> [Text passage]:
- - - -

Question

If $$ x=-2$$ is a root of the polynomial $$ p\left(x\right)=-2{x}^{4}-7{x}^{3}-3{x}^{2}-tx-10$$ then find the value of $$ t$$

Answer

**step1** Understanding the problem

The problem asks us to find the value of $$ t $$ given that $$ x=-2 $$ is a root of the polynomial $$ p\left(x\right)=-2{x}^{4}-7{x}^{3}-3{x}^{2}-tx-10 $$.
A root of a polynomial means that when the value of $$ x $$ is substituted into the polynomial, the polynomial evaluates to zero. Therefore, we know that $$ p(-2) = 0 $$.

**step2** Substituting the root into the polynomial

We substitute $$ x=-2 $$ into the given polynomial $$ p\left(x\right) $$.
$$ p\left(-2\right) = -2(-2)^{4} - 7(-2)^{3} - 3(-2)^{2} - t(-2) - 10 $$

**step3** Evaluating the terms

Now, we calculate the value of each term:
First, calculate the powers of $$ -2 $$:
$$ (-2)^{2} = (-2) \times (-2) = 4 $$
$$ (-2)^{3} = (-2) \times (-2) \times (-2) = 4 \times (-2) = -8 $$
$$ (-2)^{4} = (-2) \times (-2) \times (-2) \times (-2) = 4 \times 4 = 16 $$
Next, substitute these values back into the expression for $$ p(-2) $$:
$$ p\left(-2\right) = -2(16) - 7(-8) - 3(4) - t(-2) - 10 $$
$$ p\left(-2\right) = -32 - (-56) - 12 - (-2t) - 10 $$
$$ p\left(-2\right) = -32 + 56 - 12 + 2t - 10 $$

**step4** Simplifying the equation

We combine the constant terms on the left side of the equation:
$$ -32 + 56 = 24 $$
$$ 24 - 12 = 12 $$
$$ 12 - 10 = 2 $$
So, the equation simplifies to:
$$ 2 + 2t = 0 $$

**step5** Solving for t

To find the value of $$ t $$, we isolate $$ t $$ in the equation $$ 2 + 2t = 0 $$.

- - - -

> [Information supplied]:
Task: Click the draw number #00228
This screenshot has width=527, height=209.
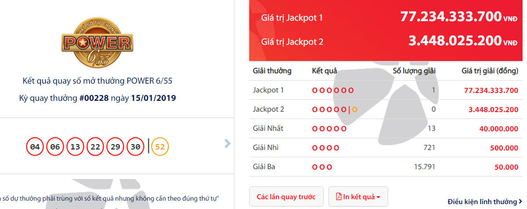Action: pos(94,98)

- - - -

> [Required work]: Return, unchanged, the stretch of the polynomial root solution above that runs from "A root of a" to "polynomial $$ p\left(x\right) $$.".

> [Written answer]:
A root of a polynomial means that when the value of $$ x $$ is substituted into the polynomial, the polynomial evaluates to zero. Therefore, we know that $$ p(-2) = 0 $$.

**step2** Substituting the root into the polynomial

We substitute $$ x=-2 $$ into the given polynomial $$ p\left(x\right) $$.